BEGIN Available records

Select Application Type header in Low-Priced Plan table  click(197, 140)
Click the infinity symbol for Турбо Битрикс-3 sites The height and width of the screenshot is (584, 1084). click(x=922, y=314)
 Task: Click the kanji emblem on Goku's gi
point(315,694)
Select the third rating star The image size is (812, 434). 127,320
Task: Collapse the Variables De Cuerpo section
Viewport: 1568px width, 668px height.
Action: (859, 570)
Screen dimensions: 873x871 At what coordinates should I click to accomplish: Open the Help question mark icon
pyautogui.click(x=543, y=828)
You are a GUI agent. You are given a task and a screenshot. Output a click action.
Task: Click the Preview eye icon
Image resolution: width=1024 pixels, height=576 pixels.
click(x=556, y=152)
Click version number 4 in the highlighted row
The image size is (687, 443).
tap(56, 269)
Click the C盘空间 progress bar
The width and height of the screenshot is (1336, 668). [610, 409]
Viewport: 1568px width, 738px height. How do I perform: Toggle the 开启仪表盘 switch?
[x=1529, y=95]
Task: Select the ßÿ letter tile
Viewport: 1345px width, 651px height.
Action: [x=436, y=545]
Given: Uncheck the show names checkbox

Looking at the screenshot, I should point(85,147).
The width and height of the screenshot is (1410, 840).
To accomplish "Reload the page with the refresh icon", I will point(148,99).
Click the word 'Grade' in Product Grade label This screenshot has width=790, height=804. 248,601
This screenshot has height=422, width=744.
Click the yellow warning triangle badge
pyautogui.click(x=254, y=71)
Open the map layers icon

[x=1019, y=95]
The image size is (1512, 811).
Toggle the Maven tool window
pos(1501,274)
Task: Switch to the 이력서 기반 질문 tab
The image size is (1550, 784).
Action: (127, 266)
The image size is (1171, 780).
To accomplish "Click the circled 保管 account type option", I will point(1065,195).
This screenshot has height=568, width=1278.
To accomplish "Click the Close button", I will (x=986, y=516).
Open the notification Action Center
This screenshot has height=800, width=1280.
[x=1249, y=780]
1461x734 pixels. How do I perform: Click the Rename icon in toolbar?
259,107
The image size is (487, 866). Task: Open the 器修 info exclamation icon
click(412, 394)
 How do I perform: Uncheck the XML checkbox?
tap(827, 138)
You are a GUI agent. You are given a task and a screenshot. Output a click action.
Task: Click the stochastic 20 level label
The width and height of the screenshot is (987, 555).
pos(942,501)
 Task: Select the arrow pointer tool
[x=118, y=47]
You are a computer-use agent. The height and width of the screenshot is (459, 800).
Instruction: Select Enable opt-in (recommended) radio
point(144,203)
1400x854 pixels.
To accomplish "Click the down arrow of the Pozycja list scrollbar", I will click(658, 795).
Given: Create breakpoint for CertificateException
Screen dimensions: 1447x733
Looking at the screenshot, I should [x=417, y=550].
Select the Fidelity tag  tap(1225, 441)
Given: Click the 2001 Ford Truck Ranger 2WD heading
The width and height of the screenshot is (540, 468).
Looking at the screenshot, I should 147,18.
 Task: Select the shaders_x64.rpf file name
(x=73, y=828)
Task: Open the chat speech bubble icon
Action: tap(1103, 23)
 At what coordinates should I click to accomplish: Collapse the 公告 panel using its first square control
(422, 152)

END Available records

→ Activity
Repeat exactly, and only, the lines from the one containing "Task: Select the arrow pointer tool" through the end of the material.

→ Solution to this task
 Task: Select the arrow pointer tool
[x=118, y=47]
You are a computer-use agent. The height and width of the screenshot is (459, 800).
Instruction: Select Enable opt-in (recommended) radio
point(144,203)
1400x854 pixels.
To accomplish "Click the down arrow of the Pozycja list scrollbar", I will click(658, 795).
Given: Create breakpoint for CertificateException
Screen dimensions: 1447x733
Looking at the screenshot, I should [x=417, y=550].
Select the Fidelity tag  tap(1225, 441)
Given: Click the 2001 Ford Truck Ranger 2WD heading
The width and height of the screenshot is (540, 468).
Looking at the screenshot, I should 147,18.
 Task: Select the shaders_x64.rpf file name
(x=73, y=828)
Task: Open the chat speech bubble icon
Action: tap(1103, 23)
 At what coordinates should I click to accomplish: Collapse the 公告 panel using its first square control
(422, 152)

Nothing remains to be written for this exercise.